Hi all especially LJ,

Well my W came back from her two week escape from reality and the s**t hits the fan with our youngest son.

 

Since our seperation, we've (me) been having some problems with him cutting school and getting into some minor trouble with drugs ( Grass ) and getting a suspension. Previously, we had very minor problems with him in that he's always had an authority problem but since the seperation it's been somewhat worse but manageable.

 

Well since our second son came back to live with me last month, the youngest has been much worse in respect to me and how he speaks to me and always threatening to move to "MOMS". Generally I ignore it but yesterday I hit the roof with him because I had mentioned to him previously that if he's going to threaten that with me thinking it would make a difference with whether or not I let him do something he better think again.

 

Last night he asked to do something I said he can't because of school ( which hes doing poorly) well he says that's fine I'll go live with mom. I told him that that's fine, and told him to call his mother and tell her he's moving in with her.
━━━
▶ _THE TASKS_
A – Say whether each statement below agrees with the post about the youngest son, answering yes or no and quoting the words of the post that decide it: (i) The youngest son has received a suspension. (ii) The second son came back to live with the writer last month. (iii) The youngest son is doing well in school.
B – Copy the post about the youngest son word for word, starting with "Well my W came" and going on through "better think again.".

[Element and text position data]
━━━
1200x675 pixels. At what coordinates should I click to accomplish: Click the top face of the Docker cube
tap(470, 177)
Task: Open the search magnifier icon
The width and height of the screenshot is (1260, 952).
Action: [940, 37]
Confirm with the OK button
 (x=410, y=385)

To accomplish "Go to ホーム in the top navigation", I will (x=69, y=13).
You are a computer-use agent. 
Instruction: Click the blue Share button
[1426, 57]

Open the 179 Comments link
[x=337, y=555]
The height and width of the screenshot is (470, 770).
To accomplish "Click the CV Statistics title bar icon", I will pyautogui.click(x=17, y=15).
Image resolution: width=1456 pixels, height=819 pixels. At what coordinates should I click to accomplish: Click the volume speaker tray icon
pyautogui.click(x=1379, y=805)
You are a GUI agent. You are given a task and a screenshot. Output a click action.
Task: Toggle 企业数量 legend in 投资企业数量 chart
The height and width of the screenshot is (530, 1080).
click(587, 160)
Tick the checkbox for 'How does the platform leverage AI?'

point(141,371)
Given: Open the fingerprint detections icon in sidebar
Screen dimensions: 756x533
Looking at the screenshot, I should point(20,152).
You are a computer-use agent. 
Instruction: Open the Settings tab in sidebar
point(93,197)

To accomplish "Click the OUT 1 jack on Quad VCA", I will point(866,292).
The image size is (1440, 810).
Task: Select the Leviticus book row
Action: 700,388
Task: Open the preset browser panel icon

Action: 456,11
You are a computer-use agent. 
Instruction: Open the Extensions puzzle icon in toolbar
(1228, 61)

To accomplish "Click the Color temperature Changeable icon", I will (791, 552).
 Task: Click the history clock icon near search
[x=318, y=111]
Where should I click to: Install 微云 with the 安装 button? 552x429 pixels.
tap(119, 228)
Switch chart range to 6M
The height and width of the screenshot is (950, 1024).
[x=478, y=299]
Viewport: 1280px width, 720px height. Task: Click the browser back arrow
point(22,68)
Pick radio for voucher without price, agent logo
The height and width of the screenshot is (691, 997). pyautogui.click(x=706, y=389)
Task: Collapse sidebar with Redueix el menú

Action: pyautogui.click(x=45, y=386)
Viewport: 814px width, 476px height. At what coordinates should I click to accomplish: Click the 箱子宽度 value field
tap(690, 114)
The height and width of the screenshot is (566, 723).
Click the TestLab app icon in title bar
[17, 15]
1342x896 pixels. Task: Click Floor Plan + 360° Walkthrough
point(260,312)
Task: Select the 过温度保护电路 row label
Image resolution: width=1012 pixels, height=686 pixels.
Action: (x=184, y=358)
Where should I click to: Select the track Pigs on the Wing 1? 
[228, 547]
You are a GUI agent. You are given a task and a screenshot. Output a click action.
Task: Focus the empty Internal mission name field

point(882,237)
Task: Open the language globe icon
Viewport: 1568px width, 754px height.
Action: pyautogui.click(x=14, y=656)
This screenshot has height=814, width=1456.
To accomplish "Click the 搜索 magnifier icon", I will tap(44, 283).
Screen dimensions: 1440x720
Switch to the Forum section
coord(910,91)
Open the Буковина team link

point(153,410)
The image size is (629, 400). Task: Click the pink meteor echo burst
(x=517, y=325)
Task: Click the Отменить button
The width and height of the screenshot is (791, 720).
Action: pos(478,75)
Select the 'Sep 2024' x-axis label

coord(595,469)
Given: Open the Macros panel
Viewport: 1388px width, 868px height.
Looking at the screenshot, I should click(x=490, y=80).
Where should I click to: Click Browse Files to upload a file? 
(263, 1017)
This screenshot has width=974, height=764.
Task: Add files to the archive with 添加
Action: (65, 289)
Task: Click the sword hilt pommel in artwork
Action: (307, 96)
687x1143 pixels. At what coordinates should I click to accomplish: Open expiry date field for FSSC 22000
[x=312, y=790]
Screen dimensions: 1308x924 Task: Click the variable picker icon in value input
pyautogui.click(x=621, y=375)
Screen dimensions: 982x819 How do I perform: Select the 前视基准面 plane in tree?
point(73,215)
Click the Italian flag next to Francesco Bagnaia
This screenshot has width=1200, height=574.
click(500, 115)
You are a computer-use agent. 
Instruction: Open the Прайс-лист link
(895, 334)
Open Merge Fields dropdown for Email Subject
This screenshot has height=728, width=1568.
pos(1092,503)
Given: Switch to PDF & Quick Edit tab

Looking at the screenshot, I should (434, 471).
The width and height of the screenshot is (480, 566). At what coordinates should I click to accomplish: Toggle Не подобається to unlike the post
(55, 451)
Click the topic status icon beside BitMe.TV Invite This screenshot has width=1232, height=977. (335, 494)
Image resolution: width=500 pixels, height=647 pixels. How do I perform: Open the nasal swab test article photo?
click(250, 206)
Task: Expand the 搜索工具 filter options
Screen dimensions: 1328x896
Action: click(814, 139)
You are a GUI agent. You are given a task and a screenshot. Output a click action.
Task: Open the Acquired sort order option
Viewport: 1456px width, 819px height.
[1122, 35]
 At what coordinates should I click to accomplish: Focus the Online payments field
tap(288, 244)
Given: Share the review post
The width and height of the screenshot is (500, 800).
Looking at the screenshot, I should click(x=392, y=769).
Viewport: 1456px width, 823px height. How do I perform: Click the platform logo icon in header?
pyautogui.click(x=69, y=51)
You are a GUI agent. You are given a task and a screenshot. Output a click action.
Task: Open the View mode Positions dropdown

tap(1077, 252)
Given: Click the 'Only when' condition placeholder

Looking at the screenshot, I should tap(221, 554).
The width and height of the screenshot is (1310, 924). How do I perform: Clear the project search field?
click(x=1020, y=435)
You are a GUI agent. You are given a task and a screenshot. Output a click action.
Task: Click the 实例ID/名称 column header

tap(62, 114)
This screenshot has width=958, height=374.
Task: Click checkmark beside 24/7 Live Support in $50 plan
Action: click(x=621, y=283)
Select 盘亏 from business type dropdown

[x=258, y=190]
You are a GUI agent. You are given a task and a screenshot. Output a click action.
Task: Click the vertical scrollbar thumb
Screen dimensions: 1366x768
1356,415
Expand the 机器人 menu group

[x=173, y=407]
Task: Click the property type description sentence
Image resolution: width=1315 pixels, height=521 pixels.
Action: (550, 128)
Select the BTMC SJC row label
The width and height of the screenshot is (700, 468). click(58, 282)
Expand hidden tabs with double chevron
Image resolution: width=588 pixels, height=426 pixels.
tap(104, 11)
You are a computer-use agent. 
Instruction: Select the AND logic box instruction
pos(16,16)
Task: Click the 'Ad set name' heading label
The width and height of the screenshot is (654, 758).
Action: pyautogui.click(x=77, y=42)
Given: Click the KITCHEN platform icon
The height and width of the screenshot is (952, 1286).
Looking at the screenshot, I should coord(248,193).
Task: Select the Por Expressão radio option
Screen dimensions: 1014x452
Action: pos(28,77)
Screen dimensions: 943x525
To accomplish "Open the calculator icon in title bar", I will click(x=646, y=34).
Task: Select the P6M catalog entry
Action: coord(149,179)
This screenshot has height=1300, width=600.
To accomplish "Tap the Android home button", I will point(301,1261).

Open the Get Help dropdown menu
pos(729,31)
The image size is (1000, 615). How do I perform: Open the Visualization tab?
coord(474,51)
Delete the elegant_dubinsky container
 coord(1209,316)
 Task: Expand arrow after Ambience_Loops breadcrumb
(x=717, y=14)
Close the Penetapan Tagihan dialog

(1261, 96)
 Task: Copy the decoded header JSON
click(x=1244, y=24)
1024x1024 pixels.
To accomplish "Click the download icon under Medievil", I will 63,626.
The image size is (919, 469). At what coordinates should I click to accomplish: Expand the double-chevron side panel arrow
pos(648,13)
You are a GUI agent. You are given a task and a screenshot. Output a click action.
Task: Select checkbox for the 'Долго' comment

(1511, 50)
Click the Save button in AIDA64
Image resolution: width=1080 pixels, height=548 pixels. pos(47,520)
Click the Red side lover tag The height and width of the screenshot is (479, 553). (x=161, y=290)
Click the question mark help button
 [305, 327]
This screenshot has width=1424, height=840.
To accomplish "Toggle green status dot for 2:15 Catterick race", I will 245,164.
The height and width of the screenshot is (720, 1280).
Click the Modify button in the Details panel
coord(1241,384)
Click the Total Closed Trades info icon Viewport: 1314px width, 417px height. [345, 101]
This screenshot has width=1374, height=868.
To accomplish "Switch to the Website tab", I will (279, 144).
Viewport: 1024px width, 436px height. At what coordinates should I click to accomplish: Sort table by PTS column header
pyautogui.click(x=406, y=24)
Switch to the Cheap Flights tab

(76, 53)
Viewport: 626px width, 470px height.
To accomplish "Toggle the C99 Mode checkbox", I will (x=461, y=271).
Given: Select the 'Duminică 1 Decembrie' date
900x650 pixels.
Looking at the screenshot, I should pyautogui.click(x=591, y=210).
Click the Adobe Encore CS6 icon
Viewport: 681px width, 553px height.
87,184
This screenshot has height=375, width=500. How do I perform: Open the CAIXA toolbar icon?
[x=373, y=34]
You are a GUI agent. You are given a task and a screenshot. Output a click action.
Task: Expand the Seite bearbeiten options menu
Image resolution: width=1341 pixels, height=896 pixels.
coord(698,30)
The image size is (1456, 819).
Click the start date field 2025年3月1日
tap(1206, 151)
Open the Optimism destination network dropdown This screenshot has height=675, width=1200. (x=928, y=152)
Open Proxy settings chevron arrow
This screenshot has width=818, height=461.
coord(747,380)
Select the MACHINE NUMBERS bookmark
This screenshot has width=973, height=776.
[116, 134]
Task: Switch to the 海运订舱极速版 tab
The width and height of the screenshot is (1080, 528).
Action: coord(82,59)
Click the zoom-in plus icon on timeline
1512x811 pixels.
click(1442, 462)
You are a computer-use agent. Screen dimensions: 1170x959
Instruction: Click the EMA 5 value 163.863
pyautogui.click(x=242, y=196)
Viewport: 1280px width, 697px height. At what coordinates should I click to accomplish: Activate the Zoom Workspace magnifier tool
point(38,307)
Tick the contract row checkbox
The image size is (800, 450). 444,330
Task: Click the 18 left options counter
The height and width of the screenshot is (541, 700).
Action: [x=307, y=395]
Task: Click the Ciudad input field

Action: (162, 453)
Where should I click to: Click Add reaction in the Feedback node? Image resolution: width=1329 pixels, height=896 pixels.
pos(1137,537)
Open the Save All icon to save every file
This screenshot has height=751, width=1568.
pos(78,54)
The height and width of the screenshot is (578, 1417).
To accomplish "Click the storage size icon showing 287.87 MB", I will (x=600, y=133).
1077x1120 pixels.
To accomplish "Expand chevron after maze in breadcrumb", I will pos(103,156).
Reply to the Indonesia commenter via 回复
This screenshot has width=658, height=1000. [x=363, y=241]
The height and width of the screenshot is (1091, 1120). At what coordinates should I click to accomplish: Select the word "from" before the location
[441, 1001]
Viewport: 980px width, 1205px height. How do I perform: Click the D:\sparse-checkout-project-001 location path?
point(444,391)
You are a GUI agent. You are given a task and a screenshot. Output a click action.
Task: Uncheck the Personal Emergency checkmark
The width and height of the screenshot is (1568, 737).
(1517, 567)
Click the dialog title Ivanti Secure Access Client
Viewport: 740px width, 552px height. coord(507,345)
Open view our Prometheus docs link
━━━
▶ _COMPLETED EXERCISE_
A –
(i) Yes: "getting a suspension"
(ii) Yes: "since our second son came back to live with me last month"
(iii) No: "which hes doing poorly"

B –
Well my W came back from her two week escape from reality and the s**t hits the fan with our youngest son.

 

Since our seperation, we've (me) been having some problems with him cutting school and getting into some minor trouble with drugs ( Grass ) and getting a suspension. Previously, we had very minor problems with him in that he's always had an authority problem but since the seperation it's been somewhat worse but manageable.

 

Well since our second son came back to live with me last month, the youngest has been much worse in respect to me and how he speaks to me and always threatening to move to "MOMS". Generally I ignore it but yesterday I hit the roof with him because I had mentioned to him previously that if he's going to threaten that with me thinking it would make a difference with whether or not I let him do something he better think again.